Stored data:
——————

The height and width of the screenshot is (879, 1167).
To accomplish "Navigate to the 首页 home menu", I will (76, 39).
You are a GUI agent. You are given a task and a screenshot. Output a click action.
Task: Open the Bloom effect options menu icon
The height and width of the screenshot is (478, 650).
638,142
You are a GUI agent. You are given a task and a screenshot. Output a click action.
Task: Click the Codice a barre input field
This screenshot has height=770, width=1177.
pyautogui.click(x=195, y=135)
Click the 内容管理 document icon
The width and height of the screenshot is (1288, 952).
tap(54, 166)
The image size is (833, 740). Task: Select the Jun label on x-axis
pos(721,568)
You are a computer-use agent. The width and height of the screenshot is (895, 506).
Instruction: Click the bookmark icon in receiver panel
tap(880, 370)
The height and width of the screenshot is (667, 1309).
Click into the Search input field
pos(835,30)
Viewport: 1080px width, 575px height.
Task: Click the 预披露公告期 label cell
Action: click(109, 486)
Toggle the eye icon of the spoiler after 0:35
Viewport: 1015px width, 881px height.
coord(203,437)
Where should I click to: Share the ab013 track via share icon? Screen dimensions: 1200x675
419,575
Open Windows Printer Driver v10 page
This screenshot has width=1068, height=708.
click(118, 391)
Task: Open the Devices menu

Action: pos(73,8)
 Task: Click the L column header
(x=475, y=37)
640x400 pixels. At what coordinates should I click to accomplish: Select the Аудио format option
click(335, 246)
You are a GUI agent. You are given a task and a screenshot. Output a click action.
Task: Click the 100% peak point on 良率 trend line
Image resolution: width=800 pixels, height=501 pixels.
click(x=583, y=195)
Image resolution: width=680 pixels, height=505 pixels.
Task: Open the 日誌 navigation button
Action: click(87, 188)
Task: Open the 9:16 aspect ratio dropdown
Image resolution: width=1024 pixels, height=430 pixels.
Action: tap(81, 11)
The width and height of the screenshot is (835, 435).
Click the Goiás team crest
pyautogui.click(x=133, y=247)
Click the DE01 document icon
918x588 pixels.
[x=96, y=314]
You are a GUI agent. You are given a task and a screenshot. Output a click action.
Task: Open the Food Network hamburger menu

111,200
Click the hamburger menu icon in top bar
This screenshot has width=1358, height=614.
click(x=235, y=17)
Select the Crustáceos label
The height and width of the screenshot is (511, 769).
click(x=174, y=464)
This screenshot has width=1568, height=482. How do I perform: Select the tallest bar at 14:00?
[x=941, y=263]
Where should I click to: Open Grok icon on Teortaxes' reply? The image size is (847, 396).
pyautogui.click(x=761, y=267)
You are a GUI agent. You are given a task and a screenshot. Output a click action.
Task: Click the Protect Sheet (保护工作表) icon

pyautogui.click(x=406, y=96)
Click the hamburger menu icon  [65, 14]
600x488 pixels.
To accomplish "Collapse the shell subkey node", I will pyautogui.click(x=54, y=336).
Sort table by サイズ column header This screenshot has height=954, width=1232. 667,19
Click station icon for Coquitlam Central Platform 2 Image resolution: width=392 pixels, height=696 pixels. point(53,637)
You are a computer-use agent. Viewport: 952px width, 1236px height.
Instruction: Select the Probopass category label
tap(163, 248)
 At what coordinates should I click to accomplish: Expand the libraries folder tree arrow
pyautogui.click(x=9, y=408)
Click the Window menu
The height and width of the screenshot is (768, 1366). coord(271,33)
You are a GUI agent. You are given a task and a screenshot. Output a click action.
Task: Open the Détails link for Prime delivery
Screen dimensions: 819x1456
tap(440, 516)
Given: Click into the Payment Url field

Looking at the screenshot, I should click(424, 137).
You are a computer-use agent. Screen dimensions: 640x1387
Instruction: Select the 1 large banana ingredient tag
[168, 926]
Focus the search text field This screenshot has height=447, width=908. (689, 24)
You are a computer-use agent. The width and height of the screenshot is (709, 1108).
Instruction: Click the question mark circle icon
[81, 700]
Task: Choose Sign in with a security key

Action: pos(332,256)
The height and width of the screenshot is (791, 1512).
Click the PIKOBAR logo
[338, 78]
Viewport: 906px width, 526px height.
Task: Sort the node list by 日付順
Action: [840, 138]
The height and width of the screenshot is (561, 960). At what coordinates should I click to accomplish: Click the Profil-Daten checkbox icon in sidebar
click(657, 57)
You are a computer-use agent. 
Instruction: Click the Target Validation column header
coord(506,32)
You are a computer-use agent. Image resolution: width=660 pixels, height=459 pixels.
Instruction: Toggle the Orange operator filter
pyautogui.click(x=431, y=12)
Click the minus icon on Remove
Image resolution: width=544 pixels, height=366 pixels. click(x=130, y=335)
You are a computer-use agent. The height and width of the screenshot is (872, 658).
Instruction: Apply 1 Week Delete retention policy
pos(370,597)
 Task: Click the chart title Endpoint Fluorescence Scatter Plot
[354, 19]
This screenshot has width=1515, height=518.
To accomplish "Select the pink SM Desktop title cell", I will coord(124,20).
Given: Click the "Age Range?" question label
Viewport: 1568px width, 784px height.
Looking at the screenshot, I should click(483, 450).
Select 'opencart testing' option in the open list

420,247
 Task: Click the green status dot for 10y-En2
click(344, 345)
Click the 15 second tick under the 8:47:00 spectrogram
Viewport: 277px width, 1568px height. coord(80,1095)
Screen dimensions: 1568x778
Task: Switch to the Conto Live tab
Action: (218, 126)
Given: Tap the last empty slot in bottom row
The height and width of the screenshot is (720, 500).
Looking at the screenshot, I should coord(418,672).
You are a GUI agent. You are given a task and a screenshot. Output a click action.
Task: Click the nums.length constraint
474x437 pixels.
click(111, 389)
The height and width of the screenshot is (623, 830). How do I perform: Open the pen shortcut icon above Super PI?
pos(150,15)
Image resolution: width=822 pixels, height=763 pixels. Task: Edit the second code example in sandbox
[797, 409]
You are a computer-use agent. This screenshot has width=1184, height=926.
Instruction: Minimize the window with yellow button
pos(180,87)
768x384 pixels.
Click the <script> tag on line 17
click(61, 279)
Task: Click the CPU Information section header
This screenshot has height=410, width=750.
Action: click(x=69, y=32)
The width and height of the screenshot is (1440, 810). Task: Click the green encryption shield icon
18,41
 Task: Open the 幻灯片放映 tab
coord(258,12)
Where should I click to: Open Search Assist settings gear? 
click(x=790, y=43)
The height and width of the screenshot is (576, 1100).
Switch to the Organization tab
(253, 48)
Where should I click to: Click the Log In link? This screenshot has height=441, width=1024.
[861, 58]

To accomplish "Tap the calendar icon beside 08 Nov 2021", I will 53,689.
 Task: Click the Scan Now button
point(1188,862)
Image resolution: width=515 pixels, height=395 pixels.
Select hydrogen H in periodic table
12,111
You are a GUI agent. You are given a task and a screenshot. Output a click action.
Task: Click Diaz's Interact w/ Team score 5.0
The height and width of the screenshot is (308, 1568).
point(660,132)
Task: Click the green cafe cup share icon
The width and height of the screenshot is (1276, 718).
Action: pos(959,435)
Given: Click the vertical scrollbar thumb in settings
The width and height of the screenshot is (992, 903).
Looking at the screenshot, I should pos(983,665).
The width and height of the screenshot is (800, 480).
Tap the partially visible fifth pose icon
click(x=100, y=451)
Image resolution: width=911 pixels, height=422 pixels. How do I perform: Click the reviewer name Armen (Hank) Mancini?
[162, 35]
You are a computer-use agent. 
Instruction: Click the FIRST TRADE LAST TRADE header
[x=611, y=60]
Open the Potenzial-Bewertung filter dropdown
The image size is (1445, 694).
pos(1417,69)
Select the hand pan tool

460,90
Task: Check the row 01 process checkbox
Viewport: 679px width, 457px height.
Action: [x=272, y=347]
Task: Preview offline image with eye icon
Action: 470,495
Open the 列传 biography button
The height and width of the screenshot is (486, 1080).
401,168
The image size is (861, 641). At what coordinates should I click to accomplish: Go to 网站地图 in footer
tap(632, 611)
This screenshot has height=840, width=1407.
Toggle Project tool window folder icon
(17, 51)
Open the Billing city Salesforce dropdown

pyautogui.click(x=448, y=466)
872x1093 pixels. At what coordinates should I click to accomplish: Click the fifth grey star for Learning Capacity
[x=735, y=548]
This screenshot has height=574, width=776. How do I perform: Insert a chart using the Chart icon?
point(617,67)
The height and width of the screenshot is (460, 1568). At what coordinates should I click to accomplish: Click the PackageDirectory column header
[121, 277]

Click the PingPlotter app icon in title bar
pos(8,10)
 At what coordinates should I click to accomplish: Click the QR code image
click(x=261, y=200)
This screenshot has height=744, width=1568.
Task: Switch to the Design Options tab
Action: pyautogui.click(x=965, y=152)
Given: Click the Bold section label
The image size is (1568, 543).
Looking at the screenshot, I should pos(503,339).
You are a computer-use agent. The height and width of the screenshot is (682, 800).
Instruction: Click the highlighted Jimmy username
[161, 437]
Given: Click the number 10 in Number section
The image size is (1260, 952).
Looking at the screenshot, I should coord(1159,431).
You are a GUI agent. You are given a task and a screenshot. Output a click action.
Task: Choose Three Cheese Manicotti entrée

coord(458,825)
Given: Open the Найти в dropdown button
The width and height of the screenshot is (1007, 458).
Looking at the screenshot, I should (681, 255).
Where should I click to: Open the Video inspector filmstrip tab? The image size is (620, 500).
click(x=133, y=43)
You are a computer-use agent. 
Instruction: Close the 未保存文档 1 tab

——————

--- What you have to do ---
Which lines above include the string "document"? Show them.

--- Task response ---
Click the 内容管理 document icon
Click the DE01 document icon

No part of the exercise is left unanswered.